Root cause computation
The AI/ML algorithm analyzes events from the nodes, automatically detects the problem, uses the pre-assigned weights and the knowledge base, applies probabilistic density technique to build a situation graph, and arrives at the root cause score of each causal event.
In addition, a node can have multiple ML situations. A node can be an independent or shared node of a business service. One or more causal events from a shared node can also be part of multiple situations. These additional factors impact the root cause computation and ranking of causal nodes and causal events.
ML-based root cause isolation in BMC Helix Service Monitoring
For viewing the root cause isolation information and performing the analysis in BMC Helix Service Monitoring as shown in this illustration, you must do the following tasks:
- Create one or more Service Models from BMC Helix Discovery. For creating service models, see Modeling-business-services.
- Enable AIOps Root Cause Isolation and AIOps Situations in BMC Helix Service Monitoring. For the AIOps features, see Enabling-the-AIOps-features.
- Navigate to Entities and select a listed service to view the service details and root cause isolation
- Tabs to view Root Cause Isolation, Topology, and Metric. You can view the following details:
- Root Cause Isolation view displays the ranked list of causal nodes (limited to top 3), causal events from top situations within each node, and changes from those nodes. By default only top three events and changes are displayed.
- Topology view shows the relationship between a service and all its nodes.
- Metric view displays the time-series data collected from key attributes of the causal events.
Root Causal Nodes
displays up to top three causal nodes that impact the service health.
In summary, the top root causal nodes are the nodes with more Situations in a given time window. If there are multiple nodes with an equal number of Situations, a node with the latest Situation is the top casual node. For each node, a maximum of the top three causal events is listed. If there are multiple events on a node, the events with the top three root cause scores (RCA score) are shown. When there are more than three events in a node, users can click Show all events
However, a minimum of two events must exist to form an ML-based Situation. Those two events must have occurred within the correlation and saturation time limits configured on the Manage Situations page. When there are no situations in the selected time window, the root-casual nodes are not displayed.
Example scenarios
Scenario#1:
Node#1 has three Situations at 10:00 A.M.. All other nodes have less than three Situations at 10:00 A.M.
Result:
Node#1 is the top Root Causal Node.Scenario#2
Node#1 and Node#2 have two Situations each at 11:00 A.M. One Situation S1 in Node#1 has a recent timestamp.
Result:
Node#1 is ranked higher in the order.- Buttons to view top or all causal Events and top or all causal Changes.
By default, the Events button is selected. You can select Changes button to view the change requests that impacted the service. - Options to Show all events (display all events) or Show top causal events (displays only the top three causal events).

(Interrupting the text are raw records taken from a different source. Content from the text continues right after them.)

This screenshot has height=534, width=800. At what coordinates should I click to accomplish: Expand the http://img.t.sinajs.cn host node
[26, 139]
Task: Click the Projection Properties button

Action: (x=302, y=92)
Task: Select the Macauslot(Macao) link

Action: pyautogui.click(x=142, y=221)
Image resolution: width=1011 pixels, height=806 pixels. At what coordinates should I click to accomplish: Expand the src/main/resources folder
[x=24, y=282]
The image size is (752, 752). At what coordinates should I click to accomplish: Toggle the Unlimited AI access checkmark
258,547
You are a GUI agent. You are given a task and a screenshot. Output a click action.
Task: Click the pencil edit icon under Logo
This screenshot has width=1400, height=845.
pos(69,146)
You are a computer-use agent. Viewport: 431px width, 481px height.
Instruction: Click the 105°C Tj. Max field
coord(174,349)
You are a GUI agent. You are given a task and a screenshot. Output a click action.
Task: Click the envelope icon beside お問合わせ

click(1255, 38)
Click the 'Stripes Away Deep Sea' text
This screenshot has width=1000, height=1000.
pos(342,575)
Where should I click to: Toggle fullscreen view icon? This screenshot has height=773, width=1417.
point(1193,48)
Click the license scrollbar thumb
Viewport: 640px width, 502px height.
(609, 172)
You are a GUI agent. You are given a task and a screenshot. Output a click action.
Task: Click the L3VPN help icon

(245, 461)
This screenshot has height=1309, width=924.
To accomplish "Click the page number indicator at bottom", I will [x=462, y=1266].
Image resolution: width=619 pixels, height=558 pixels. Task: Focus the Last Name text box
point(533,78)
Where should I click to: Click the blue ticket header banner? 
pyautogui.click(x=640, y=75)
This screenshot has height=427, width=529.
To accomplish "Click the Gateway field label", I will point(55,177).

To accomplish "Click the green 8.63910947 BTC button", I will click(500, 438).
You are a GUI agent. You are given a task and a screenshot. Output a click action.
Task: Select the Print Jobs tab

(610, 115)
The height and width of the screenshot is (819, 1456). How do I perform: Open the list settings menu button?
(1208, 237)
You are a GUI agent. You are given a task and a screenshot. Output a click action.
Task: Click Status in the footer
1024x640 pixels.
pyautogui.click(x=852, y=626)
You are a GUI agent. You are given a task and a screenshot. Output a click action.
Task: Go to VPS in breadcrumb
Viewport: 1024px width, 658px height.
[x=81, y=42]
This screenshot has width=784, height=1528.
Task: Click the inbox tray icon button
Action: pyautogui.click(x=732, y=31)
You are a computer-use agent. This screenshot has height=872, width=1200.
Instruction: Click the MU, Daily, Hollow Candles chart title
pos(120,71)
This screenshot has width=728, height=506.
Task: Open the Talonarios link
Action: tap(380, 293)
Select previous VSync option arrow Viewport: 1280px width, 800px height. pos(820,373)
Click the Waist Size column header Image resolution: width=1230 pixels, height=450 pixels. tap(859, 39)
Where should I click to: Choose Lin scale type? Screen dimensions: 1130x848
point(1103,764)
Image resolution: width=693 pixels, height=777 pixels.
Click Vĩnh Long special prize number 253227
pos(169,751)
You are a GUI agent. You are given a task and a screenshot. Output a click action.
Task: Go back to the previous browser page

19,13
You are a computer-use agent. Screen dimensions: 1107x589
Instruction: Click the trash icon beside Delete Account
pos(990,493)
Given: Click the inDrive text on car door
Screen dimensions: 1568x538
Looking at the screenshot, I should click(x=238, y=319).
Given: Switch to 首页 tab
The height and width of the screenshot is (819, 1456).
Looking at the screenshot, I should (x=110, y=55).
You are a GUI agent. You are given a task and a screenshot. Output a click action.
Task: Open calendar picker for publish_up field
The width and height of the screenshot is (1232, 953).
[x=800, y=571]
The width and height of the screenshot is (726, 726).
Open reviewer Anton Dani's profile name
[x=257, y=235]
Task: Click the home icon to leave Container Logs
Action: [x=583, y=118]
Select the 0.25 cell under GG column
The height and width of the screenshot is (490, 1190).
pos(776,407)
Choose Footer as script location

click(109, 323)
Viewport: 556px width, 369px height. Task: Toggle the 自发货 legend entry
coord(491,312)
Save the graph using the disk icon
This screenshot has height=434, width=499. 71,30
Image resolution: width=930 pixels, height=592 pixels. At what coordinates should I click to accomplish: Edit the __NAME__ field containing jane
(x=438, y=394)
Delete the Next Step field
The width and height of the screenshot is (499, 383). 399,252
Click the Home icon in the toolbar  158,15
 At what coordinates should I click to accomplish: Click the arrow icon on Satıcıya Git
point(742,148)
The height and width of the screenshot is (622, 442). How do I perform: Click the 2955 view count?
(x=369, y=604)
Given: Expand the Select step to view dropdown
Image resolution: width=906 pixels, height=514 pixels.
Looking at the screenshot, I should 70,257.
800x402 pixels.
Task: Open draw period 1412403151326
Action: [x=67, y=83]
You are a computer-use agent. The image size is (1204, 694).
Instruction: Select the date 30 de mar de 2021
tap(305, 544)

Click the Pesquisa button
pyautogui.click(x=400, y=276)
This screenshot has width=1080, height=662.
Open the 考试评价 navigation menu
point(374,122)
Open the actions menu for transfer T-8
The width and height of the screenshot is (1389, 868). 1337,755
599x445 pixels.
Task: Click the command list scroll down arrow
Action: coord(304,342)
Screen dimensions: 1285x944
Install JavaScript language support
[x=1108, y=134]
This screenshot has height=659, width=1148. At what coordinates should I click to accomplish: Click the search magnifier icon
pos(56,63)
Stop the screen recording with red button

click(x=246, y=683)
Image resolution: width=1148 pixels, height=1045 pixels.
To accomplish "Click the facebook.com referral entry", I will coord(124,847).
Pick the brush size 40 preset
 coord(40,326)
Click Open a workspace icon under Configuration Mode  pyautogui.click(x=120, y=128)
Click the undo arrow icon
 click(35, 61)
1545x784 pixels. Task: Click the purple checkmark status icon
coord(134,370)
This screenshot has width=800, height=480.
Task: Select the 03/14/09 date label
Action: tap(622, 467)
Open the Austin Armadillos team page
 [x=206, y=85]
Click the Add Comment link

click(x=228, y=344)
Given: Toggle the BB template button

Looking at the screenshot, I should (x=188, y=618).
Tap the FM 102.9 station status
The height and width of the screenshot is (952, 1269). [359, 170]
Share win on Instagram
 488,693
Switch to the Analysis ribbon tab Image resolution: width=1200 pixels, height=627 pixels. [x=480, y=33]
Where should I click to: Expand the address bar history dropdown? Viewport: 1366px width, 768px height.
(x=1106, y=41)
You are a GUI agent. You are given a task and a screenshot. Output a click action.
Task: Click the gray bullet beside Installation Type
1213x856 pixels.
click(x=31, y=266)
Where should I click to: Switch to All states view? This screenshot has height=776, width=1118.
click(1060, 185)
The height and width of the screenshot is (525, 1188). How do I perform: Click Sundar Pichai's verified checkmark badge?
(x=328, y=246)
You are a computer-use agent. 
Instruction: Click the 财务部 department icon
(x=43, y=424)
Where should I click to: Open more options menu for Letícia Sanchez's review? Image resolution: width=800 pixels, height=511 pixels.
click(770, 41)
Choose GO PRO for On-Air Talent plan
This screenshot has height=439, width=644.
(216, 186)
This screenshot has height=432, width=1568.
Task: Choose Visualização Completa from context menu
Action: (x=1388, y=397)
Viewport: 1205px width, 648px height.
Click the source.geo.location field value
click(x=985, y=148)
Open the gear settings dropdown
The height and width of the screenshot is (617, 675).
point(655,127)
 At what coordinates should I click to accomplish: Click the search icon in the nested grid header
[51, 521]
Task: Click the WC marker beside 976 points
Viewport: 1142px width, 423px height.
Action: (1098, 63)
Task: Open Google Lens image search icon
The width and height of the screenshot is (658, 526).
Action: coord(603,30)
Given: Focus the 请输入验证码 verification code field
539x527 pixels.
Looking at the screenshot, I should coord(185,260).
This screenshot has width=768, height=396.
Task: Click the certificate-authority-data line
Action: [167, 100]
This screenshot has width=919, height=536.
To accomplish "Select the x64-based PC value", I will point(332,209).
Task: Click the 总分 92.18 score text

Root cause Score: The root cause score of an event is based on the contribution made by the causal events to the situation.
The score helps in detecting the top causal events in ML-based Situations. A node having an event with the highest score within ML-based Situations is identified as a causal node. A node participating in more number of situations becomes the top casual node.
- Link to view event details and change details.
- Click on an event link to view the event details or change link to view the change details.
- Click on an event link to view the event details or change link to view the change details.
Performance View tab displays the time-series data collected from key attributes of the alarm class events.